O que o senhor pensa do acordo militar entre Colômbia e EUA? CALDERÓN: Cada país decide as práticas e as políticas destinadas a preservar sua segurança.

A intervenção dos EUA, através do Plano Colômbia, vai muito além do que nós propusemos com a Iniciativa Mérida, onde partimos de uma premissa de corresponsabilidade, na qual os EUA têm que assumir sua parte da responsabilidade.

Afetam-nos o consumo dos americanos, o fluxo de dinheiro ilícito em direção ao México e sobretudo o fluxo de armas. Estamos exigindo que os americanos atuem responsavelmente sobre isso e que nos forneçam equipamentos de inspeção. Não estamos em posição de aceitar intrusão, ingerência ou atividade militar americana em nosso território.

A cooperação com os EUA está avançando? CALDERÓN: Com lentidão, mas está avançando.

Não haverá um Plano México, à semelhança do Plano Colômbia, então.

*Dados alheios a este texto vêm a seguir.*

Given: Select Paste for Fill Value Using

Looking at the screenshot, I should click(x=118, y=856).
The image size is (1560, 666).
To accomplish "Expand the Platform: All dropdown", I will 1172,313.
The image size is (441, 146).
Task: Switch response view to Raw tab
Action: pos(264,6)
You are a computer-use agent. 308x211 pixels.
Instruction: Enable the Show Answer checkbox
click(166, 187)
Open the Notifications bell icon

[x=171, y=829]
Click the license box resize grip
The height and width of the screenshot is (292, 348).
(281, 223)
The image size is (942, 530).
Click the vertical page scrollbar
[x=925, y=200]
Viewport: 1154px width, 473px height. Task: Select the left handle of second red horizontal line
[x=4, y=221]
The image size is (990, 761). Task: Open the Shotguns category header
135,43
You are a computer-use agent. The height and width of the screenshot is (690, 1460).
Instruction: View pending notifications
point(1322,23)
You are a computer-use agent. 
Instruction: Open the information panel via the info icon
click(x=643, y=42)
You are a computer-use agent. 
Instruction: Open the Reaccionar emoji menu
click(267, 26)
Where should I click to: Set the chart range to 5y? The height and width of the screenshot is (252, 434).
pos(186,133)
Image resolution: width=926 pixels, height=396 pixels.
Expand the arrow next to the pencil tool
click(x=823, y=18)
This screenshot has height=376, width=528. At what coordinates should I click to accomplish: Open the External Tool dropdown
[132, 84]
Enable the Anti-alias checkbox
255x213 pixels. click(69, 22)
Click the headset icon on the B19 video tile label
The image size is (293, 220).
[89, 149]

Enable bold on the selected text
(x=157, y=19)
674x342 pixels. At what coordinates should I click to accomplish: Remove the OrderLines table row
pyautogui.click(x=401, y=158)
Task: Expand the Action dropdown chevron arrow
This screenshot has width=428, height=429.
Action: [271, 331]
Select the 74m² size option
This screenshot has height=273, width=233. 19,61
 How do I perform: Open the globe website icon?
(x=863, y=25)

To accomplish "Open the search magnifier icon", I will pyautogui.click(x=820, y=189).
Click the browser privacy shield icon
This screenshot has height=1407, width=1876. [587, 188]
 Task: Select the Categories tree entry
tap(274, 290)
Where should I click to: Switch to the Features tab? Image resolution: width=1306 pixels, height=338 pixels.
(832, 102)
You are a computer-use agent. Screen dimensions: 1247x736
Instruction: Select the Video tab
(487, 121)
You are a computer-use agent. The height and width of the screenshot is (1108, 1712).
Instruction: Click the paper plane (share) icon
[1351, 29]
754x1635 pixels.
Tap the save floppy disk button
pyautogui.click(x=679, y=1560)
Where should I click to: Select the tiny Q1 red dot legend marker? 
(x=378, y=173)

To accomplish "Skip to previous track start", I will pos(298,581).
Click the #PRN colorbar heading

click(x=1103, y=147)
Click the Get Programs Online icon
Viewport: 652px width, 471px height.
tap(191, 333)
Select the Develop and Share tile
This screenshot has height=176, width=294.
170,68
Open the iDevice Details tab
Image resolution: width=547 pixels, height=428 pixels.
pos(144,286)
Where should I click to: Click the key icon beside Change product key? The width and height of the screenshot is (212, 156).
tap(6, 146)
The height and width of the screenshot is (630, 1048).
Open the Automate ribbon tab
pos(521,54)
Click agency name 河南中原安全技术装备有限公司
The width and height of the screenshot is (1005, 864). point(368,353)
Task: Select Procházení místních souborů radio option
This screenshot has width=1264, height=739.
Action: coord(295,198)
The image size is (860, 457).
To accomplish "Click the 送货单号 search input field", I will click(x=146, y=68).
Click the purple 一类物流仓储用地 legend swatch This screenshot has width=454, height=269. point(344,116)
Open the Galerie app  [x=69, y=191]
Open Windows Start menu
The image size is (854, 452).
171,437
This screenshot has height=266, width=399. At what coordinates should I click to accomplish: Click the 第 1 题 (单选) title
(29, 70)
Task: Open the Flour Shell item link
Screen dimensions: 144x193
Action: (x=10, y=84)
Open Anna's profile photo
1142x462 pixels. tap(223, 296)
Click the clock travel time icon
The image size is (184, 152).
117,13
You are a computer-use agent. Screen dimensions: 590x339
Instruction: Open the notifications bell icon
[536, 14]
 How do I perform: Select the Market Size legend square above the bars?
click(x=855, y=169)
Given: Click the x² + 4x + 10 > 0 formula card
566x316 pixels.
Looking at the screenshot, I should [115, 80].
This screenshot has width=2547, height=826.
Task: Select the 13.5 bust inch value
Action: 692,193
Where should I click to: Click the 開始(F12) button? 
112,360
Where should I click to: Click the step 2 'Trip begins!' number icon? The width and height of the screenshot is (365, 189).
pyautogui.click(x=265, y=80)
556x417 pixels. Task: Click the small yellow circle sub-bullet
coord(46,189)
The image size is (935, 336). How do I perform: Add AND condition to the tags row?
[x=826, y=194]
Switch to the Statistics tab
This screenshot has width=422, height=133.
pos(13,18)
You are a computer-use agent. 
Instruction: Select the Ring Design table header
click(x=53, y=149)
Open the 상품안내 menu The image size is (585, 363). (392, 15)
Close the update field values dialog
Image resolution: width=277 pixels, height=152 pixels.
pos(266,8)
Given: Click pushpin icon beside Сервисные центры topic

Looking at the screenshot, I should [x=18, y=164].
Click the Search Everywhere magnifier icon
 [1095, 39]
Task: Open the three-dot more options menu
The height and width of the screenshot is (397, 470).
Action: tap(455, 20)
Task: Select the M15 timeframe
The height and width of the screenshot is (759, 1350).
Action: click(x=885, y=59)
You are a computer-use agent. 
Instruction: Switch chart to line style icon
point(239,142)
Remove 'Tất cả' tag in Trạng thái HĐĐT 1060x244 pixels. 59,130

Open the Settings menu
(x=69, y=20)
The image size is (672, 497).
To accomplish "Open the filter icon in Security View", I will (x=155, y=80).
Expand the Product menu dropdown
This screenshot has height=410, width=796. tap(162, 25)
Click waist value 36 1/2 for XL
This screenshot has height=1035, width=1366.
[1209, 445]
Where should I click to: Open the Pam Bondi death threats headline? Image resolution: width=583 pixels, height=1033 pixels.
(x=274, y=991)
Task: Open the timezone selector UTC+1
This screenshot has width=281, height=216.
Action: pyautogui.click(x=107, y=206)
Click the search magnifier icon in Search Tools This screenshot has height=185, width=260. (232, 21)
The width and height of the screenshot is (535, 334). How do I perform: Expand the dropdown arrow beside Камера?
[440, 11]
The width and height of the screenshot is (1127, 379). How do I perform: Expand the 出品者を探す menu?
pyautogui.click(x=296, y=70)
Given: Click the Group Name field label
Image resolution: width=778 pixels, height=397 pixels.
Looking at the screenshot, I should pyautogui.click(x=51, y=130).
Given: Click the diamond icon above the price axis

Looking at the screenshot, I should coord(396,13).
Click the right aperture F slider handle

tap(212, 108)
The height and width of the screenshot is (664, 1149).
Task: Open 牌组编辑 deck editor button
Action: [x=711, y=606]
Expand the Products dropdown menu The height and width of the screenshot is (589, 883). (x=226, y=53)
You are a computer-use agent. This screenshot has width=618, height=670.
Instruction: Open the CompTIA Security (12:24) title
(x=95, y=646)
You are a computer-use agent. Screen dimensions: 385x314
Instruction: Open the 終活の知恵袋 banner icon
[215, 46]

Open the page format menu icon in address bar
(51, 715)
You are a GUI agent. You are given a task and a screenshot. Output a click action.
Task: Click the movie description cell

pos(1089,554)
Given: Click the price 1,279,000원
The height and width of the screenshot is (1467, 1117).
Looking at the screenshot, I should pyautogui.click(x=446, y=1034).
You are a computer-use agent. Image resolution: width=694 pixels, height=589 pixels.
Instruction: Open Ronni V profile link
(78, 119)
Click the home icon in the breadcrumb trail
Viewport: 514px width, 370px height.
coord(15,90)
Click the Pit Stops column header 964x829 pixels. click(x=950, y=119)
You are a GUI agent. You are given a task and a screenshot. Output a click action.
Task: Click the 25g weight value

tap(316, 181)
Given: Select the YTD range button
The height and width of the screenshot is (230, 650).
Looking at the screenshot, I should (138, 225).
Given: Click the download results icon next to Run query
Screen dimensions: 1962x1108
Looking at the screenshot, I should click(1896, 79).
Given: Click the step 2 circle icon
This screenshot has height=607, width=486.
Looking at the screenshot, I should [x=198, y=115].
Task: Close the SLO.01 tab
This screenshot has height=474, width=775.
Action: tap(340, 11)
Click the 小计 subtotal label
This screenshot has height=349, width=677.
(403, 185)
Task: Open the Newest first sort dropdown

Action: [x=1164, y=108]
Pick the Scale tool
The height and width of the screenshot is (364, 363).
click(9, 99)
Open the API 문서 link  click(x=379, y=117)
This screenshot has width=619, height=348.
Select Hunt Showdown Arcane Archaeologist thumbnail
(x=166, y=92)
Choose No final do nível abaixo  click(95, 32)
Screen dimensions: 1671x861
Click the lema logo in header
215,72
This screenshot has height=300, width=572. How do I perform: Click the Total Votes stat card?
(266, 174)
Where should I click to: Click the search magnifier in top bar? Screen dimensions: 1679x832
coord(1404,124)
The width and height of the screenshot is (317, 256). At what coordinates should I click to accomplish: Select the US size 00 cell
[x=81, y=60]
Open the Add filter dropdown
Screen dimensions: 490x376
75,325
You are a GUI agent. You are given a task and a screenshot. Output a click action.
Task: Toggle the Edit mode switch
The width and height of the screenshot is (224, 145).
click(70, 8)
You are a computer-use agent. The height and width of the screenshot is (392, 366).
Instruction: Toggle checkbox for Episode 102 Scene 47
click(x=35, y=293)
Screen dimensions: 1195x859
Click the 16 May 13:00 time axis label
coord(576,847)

CALDERÓN: Não. Há várias diferenças. Uma fundamental é esta: o Plano Colômbia foi desenhado como um plano de ajuda e intervenção; o nosso é um plano de corresponsabilidade e de não intervenção.

O senhor acredita em políticas de integração regional do combate ao narcotráfico, com países como o Brasil e a Colômbia? CALDERÓN: O que está claro para mim é que os criminosos atuam internacionalmente e que o crime organizado não conhece fronteiras. O paradoxo é este: o crime está organizado internacionalmente e nós, autoridades, não estamos organizados internacionalmente. É necessário haver mais coordenação das autoridades para combater o crime organizado.

Esse tema foi discutido ontem (domingo) durante o jantar com o presidente Lula? CALDERÓN: Não, falamos basicamente das possibilidades de uma aliança forte nos terrenos político, econômico e diplomático entre Brasil e México, as duas maiores economias da América Latina. Depois de tanto G-8, G-20 etc, deveríamos criar o G-2, entre Brasil e México, que, além dos benefícios econômicos, poderia contribuir para uma maior estabilidade em nossa região.

O México é hoje um dos poucos países da América Latina onde não há reeleição. O senhor vê relação entre essa sequência de crises e o mecanismo da reeleição? CALDERÓN: Do que posso falar é da experiência do México. No México, na segunda metade do século XIX, Porfirio Díaz encabeçou um movimento com a bandeira de não-reeleição. Depois de ganhar, ficou 30 anos no poder. Isso provocou outra revolução mexicana, com Francisco Madero, com a bandeira da não-reeleição. Ganhou e depois o mataram. Depois da Constituição de 1917, o primeiro presidente revolucionário, Álvaro Obregón, também quis se reeleger e o mataram antes de tomar posse no segundo mandato. Para nós, a lição histórica é bem clara: durante quase 70 anos de poder presidencial absoluto, o único limite que houve foi o do tempo, e me parece que foi um limite sábio. Não quero opinar sobre outros países, mas compartilhar a história do México, que tem ensinamentos muito interessantes.

Por que o México não está mais interessado no Mercosul? É por causa do presidente da Venezuela, Hugo Chávez? CALDERÓN: Não. Gostaria que o Mercosul realmente prosperasse. Nós temos, por exemplo, um acordo de integração com o Uruguai bastante bom. No entanto, cada vez que queremos avançar mais, os mecanismos do Mercosul impedem que o Uruguai o faça. Gostaria de avançar muito mais claramente em um acordo comercial profundo com o Brasil. Creio que devemos explorar as possibilidades de um tratado de livre comércio. Somos as duas maiores economias da América Latina, é absurdo que tenhamos apenas 1% do nosso comércio entre os dois países.

E quanto ao governo do presidente Barack Obama, já houve mudanças para o México? CALDERÓN: Creio que a mudança na administração dos EUA foi muito positiva para toda a região. Tenho muita esperança na gestão Obama, que tem mais interesse pela nossa região.

A crise econômica nos EUA afetou duramente o México. Há sinais de recuperação? CALDERÓN: O epicentro da crise foram os EUA, e eles são nossos vizinhos. Nossas exportações dependem em 83% deles. Foi um primeiro semestre muito duro para o México, o pior de que temos registro, mas já há indícios de recuperação.